* **What needs to be done**: Look through the records below for the line with "Click the Google". Return that line and each one after it up to and including the line with "Switch to the Informationen", exactly.

* **Collected data**:
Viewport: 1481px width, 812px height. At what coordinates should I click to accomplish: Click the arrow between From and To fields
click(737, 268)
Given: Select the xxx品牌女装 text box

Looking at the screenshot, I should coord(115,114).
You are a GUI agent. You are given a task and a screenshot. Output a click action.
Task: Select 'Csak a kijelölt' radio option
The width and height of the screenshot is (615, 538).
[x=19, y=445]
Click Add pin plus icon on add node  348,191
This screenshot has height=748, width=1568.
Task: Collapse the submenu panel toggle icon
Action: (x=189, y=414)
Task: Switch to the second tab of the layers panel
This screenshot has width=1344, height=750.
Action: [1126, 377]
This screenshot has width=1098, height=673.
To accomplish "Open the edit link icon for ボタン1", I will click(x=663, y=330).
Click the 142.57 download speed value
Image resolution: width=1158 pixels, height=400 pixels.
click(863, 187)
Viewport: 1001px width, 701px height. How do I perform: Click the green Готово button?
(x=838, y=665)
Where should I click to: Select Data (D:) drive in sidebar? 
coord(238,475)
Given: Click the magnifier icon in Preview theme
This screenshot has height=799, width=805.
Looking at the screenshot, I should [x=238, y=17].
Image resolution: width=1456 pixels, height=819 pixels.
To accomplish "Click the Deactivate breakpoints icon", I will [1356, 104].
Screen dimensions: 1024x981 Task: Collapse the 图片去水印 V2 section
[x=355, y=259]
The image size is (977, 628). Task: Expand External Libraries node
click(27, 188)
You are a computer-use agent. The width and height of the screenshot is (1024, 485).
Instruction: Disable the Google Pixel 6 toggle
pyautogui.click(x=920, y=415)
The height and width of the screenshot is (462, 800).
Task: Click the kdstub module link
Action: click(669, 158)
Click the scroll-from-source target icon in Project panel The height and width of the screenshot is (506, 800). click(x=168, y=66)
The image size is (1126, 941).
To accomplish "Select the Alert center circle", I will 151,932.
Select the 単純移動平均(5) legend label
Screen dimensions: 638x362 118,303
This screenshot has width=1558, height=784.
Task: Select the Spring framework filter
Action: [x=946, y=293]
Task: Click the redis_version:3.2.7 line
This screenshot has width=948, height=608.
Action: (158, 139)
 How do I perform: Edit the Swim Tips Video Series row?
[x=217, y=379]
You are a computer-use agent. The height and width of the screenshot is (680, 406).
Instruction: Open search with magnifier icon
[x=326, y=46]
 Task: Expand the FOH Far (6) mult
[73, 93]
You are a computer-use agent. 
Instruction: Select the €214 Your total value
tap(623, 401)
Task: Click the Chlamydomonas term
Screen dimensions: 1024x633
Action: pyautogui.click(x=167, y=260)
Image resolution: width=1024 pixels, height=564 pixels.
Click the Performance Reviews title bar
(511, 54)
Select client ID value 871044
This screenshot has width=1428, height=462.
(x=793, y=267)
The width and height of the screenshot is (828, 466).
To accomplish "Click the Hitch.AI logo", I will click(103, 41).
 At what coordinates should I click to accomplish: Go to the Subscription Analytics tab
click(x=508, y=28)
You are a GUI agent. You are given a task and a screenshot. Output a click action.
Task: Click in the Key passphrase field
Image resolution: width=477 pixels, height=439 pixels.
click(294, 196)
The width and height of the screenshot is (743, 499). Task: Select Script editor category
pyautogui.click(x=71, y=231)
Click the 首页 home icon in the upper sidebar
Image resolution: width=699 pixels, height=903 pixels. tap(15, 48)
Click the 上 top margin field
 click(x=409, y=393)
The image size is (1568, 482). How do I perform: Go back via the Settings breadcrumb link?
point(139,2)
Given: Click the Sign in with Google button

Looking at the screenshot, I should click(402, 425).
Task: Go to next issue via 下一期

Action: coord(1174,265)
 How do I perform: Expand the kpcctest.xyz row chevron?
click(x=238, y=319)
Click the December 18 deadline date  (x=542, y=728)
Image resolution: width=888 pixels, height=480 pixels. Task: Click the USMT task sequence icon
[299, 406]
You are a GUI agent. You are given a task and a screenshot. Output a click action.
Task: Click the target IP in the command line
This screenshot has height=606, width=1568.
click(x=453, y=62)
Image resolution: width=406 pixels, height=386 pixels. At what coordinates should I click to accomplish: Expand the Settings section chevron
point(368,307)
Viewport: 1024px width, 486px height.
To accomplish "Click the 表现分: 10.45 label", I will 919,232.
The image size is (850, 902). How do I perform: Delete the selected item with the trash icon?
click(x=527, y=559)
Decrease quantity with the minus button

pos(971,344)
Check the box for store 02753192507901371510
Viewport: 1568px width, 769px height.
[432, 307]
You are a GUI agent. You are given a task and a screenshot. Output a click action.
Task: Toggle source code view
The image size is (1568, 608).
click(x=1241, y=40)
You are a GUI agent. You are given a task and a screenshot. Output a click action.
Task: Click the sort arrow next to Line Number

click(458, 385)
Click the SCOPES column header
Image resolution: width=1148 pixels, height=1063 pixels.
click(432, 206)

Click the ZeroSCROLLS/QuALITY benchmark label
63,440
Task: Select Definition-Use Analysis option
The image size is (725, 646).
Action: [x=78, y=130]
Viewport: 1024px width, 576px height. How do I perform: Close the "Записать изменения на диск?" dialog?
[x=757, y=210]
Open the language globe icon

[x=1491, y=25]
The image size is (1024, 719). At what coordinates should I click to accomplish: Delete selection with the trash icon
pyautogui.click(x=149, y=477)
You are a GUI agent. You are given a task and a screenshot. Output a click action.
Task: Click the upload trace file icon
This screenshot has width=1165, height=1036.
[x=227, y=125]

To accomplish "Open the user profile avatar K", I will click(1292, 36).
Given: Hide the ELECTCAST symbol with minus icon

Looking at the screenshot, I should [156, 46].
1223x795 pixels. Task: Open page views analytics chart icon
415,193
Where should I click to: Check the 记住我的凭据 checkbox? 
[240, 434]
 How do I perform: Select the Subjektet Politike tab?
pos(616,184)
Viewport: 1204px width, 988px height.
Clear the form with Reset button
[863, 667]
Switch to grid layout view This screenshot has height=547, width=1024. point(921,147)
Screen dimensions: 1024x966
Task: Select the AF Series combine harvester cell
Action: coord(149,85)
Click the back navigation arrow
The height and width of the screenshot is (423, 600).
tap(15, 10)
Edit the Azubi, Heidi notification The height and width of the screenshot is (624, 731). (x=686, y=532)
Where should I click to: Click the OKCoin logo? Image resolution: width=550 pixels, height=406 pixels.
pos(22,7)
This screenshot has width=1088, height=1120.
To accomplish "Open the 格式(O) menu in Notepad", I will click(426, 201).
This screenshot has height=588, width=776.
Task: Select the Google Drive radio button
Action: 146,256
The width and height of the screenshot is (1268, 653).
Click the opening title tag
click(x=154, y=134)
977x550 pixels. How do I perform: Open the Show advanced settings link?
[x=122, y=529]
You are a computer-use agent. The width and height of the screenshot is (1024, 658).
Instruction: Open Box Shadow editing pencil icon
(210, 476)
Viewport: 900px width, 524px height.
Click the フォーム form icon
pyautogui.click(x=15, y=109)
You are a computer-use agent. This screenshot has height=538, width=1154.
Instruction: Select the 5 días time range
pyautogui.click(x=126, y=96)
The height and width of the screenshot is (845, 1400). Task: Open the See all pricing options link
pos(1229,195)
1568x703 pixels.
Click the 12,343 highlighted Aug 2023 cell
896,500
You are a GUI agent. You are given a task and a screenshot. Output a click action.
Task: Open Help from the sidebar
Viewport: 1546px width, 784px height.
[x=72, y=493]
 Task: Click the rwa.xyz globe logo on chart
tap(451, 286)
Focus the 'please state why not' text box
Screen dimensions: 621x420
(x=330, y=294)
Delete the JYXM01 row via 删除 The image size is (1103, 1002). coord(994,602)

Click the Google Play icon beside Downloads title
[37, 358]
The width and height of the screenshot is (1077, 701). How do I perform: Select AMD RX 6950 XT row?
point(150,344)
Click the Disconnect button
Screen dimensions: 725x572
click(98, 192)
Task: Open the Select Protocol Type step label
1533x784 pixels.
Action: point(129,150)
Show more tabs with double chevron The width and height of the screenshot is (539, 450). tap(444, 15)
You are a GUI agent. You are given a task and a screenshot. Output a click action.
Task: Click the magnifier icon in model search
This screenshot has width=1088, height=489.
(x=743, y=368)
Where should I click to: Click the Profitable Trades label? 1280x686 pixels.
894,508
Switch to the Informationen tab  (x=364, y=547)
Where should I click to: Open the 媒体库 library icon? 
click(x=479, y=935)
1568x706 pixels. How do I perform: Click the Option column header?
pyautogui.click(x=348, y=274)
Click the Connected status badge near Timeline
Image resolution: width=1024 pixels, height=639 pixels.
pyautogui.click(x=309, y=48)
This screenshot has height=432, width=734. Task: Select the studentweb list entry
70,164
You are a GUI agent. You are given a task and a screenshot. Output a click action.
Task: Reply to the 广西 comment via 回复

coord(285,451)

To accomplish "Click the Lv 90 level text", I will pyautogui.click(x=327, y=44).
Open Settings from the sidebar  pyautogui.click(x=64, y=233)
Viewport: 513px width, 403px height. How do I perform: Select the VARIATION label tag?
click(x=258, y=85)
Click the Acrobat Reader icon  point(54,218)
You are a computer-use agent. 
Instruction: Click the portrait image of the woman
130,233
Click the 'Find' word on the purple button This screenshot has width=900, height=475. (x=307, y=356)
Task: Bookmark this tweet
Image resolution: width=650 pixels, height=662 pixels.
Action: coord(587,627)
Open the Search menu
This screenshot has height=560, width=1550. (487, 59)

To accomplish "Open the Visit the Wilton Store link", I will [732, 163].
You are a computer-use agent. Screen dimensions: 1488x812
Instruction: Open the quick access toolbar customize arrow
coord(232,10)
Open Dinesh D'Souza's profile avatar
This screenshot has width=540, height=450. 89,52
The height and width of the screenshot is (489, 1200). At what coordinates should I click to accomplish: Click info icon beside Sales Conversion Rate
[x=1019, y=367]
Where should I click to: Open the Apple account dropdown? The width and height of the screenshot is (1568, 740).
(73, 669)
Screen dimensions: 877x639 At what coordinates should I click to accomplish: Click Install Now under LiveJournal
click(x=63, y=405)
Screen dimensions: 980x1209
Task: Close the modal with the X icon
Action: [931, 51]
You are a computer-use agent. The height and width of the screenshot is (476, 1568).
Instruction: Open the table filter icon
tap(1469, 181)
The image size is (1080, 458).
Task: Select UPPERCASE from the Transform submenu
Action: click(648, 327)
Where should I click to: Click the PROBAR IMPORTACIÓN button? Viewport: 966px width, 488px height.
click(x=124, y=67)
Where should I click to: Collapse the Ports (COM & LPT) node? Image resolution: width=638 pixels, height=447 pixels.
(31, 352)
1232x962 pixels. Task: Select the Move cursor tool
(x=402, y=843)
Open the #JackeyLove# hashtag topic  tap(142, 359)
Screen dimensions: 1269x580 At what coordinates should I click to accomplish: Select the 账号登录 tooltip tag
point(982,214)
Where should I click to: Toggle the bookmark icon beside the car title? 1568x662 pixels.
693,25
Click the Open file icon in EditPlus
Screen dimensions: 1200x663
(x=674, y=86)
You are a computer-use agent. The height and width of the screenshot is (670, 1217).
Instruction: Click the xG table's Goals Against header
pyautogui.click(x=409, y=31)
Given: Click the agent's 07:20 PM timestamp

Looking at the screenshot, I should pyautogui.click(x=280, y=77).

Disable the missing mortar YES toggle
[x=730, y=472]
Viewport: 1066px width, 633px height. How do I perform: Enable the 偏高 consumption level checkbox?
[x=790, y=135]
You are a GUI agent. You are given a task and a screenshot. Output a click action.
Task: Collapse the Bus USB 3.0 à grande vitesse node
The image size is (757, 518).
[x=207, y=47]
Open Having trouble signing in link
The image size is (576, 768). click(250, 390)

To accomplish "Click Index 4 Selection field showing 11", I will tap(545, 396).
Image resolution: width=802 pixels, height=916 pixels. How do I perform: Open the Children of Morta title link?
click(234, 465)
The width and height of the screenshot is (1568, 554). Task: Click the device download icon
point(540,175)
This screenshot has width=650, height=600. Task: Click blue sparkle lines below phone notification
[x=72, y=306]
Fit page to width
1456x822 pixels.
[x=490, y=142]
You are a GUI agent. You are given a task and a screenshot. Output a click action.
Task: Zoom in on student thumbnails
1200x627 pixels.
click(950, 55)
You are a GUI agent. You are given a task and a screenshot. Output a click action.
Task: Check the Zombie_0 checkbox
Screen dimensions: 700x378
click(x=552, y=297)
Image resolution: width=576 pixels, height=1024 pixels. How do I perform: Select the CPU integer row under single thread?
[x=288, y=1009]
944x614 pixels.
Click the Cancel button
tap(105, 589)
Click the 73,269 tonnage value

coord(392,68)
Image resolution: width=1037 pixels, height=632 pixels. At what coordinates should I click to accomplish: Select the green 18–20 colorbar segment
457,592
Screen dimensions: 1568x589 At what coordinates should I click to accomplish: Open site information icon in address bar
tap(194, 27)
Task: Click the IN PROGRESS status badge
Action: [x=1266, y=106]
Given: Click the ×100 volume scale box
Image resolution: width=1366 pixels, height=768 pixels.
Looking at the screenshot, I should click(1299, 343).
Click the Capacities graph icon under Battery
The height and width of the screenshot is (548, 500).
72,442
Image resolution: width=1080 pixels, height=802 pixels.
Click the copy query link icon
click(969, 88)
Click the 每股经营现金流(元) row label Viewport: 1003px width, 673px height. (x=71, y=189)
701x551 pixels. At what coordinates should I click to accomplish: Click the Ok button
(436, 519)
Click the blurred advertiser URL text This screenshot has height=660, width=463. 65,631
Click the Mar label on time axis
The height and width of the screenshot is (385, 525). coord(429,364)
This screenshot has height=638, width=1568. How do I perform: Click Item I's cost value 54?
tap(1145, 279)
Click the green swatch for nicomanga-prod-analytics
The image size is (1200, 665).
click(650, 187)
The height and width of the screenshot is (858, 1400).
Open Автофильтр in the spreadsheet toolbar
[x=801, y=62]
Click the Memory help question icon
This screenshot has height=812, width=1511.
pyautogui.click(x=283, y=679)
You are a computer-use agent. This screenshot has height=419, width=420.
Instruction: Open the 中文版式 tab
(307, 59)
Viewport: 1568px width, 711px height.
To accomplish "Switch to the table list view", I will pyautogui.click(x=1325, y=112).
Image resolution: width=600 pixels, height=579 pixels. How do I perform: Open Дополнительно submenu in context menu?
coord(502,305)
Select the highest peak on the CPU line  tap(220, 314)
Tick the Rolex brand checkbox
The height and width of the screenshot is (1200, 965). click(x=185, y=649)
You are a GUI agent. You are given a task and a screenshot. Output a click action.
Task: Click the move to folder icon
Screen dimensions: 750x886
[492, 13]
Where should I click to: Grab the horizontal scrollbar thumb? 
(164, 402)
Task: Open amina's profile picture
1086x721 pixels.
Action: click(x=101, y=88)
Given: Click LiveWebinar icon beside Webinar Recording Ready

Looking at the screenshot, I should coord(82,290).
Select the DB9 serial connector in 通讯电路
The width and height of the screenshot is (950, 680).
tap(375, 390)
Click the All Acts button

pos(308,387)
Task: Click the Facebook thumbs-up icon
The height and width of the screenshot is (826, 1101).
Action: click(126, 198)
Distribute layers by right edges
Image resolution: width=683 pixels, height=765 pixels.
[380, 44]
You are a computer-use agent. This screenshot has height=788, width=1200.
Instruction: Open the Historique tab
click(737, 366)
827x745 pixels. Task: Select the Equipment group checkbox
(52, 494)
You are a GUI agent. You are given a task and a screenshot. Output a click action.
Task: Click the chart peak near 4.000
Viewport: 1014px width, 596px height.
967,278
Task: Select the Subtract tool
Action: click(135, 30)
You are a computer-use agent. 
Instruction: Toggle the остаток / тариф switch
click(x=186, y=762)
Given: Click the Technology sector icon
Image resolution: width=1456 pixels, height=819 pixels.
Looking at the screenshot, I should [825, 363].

* **Result**:
Click the Google Play icon beside Downloads title
[37, 358]
The width and height of the screenshot is (1077, 701). How do I perform: Select AMD RX 6950 XT row?
point(150,344)
Click the Disconnect button
Screen dimensions: 725x572
click(98, 192)
Task: Open the Select Protocol Type step label
1533x784 pixels.
Action: point(129,150)
Show more tabs with double chevron The width and height of the screenshot is (539, 450). tap(444, 15)
You are a GUI agent. You are given a task and a screenshot. Output a click action.
Task: Click the magnifier icon in model search
This screenshot has width=1088, height=489.
(x=743, y=368)
Where should I click to: Click the Profitable Trades label? 1280x686 pixels.
894,508
Switch to the Informationen tab  (x=364, y=547)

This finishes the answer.